Points clés
Aperçu et épidémiologie
La pneumonie est définie comme une infection aiguë du parenchyme pulmonaire, caractérisée par une inflammation des alvéoles, entraînant une consolidation et une altération des échanges gazeux. Le code CIM-10 pour la pneumonie communautaire est J18.9 (organisme non précisé), tandis que J13 spécifie Streptococcus pneumoniae comme agent causal. À l’échelle mondiale, les infections des voies respiratoires inférieures, y compris la pneumonie, sont la quatrième cause de décès, responsables de 2,5 millions de décès par an (OMS 2023), dont 74 % surviennent chez les adultes de plus de 70 ans. Aux États-Unis, la pneumonie touche environ 1,2 million d’adultes âgés de ≥65 ans par an, avec une incidence de 24,8 cas pour 1 000 années-personnes chez les personnes âgées de 65 à 74 ans et de 52,6 cas pour 1 000 années-personnes chez les personnes ≥85 ans (CDC 2023). Le taux d'hospitalisation ajusté selon l'âge pour pneumonie chez les adultes de 65 ans et plus est de 1 120 pour 100 000 habitants par an.
Les hommes ont une incidence plus élevée que les femmes (rapport de taux d'incidence de 1,3 : 1) et les individus noirs non hispaniques ont un risque 1,5 fois plus élevé que les individus blancs non hispaniques. Les résidents des maisons de retraite ont une incidence 3 à 4 fois plus élevée, avec 10 à 15 % développant une pneumonie chaque année. Le fardeau économique est considérable : le coût moyen d’une hospitalisation pour pneumonie chez les personnes âgées est de 14 500 dollars, les dépenses annuelles totales de santé aux États-Unis dépassant 10,7 milliards de dollars.

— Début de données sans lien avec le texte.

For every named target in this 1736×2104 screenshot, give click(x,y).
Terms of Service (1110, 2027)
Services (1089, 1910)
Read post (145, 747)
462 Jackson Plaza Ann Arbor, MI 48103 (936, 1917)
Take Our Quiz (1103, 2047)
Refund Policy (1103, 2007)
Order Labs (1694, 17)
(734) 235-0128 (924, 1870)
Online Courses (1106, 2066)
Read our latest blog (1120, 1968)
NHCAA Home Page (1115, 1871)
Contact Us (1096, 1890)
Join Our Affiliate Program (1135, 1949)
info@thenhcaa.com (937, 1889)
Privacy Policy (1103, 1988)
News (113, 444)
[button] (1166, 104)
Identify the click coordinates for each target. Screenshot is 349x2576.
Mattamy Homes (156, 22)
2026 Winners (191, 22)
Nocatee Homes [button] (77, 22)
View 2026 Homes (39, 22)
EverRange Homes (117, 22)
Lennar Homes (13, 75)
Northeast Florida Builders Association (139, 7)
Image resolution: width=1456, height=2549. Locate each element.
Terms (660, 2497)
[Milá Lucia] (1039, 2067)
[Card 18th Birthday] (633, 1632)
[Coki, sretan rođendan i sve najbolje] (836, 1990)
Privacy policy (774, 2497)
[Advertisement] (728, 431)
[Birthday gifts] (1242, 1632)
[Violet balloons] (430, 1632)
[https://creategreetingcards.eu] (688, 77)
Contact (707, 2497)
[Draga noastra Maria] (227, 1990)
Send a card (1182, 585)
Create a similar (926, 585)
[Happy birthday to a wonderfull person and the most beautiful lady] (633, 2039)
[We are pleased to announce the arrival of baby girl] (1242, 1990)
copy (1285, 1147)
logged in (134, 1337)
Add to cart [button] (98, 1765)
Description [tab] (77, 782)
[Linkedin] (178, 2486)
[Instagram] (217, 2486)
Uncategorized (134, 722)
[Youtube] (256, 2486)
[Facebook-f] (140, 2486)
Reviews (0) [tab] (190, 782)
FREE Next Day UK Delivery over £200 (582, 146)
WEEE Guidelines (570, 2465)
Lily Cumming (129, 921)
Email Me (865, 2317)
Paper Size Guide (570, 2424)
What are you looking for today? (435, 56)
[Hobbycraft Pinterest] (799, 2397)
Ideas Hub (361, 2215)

Les principaux facteurs de risque non modifiables comprennent l'âge ≥ 65 ans (RR 3,2 contre <65), le sexe masculin (RR 1,3) et les polymorphismes génétiques du récepteur Toll-like 4 (TLR4) et de la lectine liant le mannose (MBL), qui altèrent la reconnaissance immunitaire innée des agents pathogènes. Les facteurs de risque modifiables comprennent le tabagisme (RR 2,1), les troubles liés à la consommation d'alcool (RR 2,4), la malnutrition (albumine <3,5 g/dL ; RR 2,7) et la dépendance fonctionnelle (incapacité d'effectuer ≥ 2 activités de la vie quotidienne ; RR 3,0). Les comorbidités augmentent considérablement le risque : maladie pulmonaire obstructive chronique (MPOC ; RR 4,1), insuffisance cardiaque congestive (ICC ; RR 2,8), diabète sucré (RR 1,8) et immunosuppression (RR 3,5). Le statut vaccinal est essentiel : les personnes non vaccinées ont un risque 3,8 fois plus élevé de pneumonie à pneumocoque. En 2023, seuls 68,5 % des adultes américains de ≥65 ans ont reçu le PCV20 ou ont complété la série PCV15 + PPSV23, laissant plus de 8 millions de personnes exposées à un risque évitable.
Physiopathologie
La pneumonie chez les personnes âgées résulte d'une interaction complexe entre l'échec des défenses de l'hôte, la virulence microbienne et l'exposition environnementale. Le principal défaut physiopathologique est la sénescence immunitaire, caractérisée par une diminution de la fonction des lymphocytes T, une présentation réduite de l'antigène des cellules dendritiques et une chimiotaxie altérée des neutrophiles. Les macrophages alvéolaires chez les personnes âgées présentent une réduction de 40 à 50 % de la capacité phagocytaire et une diminution de 30 % de l'activité oxydative, compromettant la clairance bactérienne. La clairance mucociliaire est altérée en raison d'une diminution de la fréquence des battements ciliaires (de 12 à 15 Hz chez les jeunes adultes à 8 à 10 Hz chez les personnes âgées) et d'une hydratation réduite du mucus, en particulier chez les personnes souffrant de BPCO ou de déshydratation.
Le réflexe de toux s'émousse avec le vieillissement, avec une réduction de 50 % de la sensibilité aux stimuli mécaniques et chimiques, augmentant le risque d'aspiration. L'aspiration de sécrétions oropharyngées – colonisées par des bacilles à Gram négatif (par exemple, Klebsiella pneumoniae, Pseudomonas aeruginosa) ou des anaérobies (par exemple, Prevotella, Fusobacterium) – se produit chez jusqu'à 45 % des résidents âgés des maisons de retraite pendant le sommeil. Streptococcus pneumoniae, l'agent pathogène le plus courant (30 à 50 % des cas de PAC), adhère à l'épithélium respiratoire via des protéines de surface (par exemple, la protéine A de surface du pneumocoque, la pneumolysine) qui se lient au récepteur du facteur d'activation plaquettaire (PAFr). La pneumolysine, une toxine porogène, induit l'apoptose des cellules épithéliales et immunitaires, augmente la perméabilité vasculaire et active le complément (C3a, C5a), favorisant l'afflux de neutrophiles.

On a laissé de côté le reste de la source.